Et même, au cas où nous serions bien dans notre peau et dans notre poids, les images publicitaires dont nous sommes bombardées sont là pour nous rappeler sans cesse l’idéal à atteindre, le corps à posséder. Et les émissions de télé-réalité regorgent de personnes qui ont réussi, elles. « Ne pas vendre un piano, mais vendre l’envie du piano », répétait Edward Bernays, le père du marketing, qui ne manquait jamais de rappeler qu’il était le neveu de… Sigmund Freud. Il faut dire que le désir d’approcher son moi véritable constitue un marché porteur, largement partagé au printemps. Juste avant la grande exposition du corps au soleil et aux regards. Alors, devant sa télé, en feuilletant un magazine, chez le libraire, à la pharmacie, au supermarché, on se dit : pourquoi pas moi ? Paradoxalement, une fois que l’on y sera – en été –, on n’y pensera plus. Tant d’efforts, de contraintes, de règles à suivre en vue d’un moment qui, in fine, sera celui de la détente, du lâcher-prise, du plaisir d’être ensemble et de l’indulgence. À méditer avant de s’affamer !

Le top des aliments crus

Sans être virtuose des fourneaux, il est possible avec le cru de mettre les petits plats dans les grands.

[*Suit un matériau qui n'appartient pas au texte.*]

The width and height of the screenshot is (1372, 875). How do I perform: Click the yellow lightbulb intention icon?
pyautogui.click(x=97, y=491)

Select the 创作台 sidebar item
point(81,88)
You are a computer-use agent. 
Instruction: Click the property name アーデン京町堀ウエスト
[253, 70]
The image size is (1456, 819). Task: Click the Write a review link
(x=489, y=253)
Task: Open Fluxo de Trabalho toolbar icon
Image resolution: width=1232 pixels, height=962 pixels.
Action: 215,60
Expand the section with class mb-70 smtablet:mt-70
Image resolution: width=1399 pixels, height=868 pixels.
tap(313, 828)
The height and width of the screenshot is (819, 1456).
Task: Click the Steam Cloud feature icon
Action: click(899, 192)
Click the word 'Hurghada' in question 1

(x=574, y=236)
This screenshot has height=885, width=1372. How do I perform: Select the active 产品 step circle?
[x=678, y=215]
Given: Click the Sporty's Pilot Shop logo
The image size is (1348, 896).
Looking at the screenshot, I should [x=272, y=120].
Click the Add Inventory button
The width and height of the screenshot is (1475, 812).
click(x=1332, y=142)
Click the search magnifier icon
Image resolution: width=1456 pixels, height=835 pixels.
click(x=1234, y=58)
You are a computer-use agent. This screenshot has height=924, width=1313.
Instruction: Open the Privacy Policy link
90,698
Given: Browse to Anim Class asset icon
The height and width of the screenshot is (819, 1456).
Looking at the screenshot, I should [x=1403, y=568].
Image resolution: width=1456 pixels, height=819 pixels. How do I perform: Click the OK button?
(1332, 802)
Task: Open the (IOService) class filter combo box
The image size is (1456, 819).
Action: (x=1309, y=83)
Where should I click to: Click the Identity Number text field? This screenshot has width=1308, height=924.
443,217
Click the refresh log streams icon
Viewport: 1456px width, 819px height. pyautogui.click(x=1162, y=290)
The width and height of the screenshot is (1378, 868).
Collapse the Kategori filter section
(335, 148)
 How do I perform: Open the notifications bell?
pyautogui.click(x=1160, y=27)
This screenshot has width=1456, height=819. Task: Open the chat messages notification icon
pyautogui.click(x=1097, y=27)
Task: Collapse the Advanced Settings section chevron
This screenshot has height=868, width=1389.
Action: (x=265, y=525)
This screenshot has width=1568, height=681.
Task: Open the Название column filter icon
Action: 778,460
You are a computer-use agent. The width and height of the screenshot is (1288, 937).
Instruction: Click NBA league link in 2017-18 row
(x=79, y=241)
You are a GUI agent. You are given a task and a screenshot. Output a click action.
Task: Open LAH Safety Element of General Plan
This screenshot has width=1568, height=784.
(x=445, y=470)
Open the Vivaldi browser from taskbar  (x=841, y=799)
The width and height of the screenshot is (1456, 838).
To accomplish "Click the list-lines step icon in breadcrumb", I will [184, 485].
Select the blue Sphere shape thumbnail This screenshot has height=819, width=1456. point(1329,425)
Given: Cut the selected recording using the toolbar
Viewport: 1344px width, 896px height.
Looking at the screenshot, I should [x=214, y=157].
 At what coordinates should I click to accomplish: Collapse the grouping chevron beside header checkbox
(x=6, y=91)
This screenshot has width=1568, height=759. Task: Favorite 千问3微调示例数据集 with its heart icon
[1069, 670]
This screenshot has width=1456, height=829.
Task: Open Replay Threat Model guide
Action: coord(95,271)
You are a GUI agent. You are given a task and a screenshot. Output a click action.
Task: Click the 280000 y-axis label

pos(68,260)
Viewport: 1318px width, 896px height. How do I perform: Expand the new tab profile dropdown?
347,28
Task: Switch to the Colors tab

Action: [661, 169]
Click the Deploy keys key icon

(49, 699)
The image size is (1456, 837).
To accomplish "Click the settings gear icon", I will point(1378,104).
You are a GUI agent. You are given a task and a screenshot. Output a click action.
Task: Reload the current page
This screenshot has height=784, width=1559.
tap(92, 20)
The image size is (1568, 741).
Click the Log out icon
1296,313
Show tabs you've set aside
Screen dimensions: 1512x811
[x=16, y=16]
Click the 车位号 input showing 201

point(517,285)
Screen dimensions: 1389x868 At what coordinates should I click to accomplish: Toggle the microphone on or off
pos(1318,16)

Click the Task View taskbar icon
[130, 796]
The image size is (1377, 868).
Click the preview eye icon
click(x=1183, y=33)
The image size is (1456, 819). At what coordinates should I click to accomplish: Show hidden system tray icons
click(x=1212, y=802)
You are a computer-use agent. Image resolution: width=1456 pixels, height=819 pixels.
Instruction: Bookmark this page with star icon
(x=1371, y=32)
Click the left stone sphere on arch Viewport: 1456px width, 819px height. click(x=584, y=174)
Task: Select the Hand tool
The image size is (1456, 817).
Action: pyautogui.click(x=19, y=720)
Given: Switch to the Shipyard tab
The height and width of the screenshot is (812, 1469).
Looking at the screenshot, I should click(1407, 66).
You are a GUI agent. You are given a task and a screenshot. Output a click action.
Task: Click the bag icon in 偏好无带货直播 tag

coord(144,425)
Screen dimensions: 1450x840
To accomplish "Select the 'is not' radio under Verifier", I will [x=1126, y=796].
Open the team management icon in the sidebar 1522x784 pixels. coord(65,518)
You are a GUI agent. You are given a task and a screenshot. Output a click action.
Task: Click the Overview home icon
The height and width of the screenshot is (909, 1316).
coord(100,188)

Aliments par aliments, voici quelques astuces et conseils pour cultiver l’art du frais.

Les légumes
Ils peuvent se manger finement râpés, en julienne, finement tranchés en carpaccio ou coupés en fleurette. Pensez également aux soupes froides et aux jus. A tester crus : les betteraves, les courgettes, les artichauts poivrade, le chou chinois, le fenouil et même les jeunes fèves, à déguster à la croque au sel, comme les radis.
La viande
De préférence maigre et bio, elle peut être consommée en tartare (hachée finement à la dernière minute, et accompagnée, selon les goûts, de câpres, d’oignons blancs, de tabasco, d’herbes fraîches, d’un jaune d’œuf et, pourquoi pas, de graines germées) ou en carpaccio (très fines tranches de bœuf arrosées d’huile d’olive et agrémentées de parmesan). A éviter : la viande de porc crue (en raison du risque de trichinose, une parasitose potentiellement dangereuse) et la viande de poulet (risque de transmission du virus de la grippe aviaire et de salmonelles).

Poissons et fruits

Les poissons 
Ils sont délicieux préparés en sashimi, carpaccio ou tartare. Privilégiez les poissons gras de haute mer, d’une fraîcheur irréprochable. Riches en oméga-3, mais aussi sensibles à la chaleur, ce type de préparation leur convient parfaitement. On leur associe des condiments bactéricides, comme le jus de citron, l’ail, le tamari (sauce de soja fermenté, plus doux que le shoyu), le piment… à l’instar des Japonais, qui accompagnent systématiquement leur poisson cru de wasabi.
Les fruits
Ils se préparent en crème, mousse, salade, smoothies, avec des sucres naturels de préférence, comme les fruits secs, le miel, le sirop d’érable, le sirop d’agave…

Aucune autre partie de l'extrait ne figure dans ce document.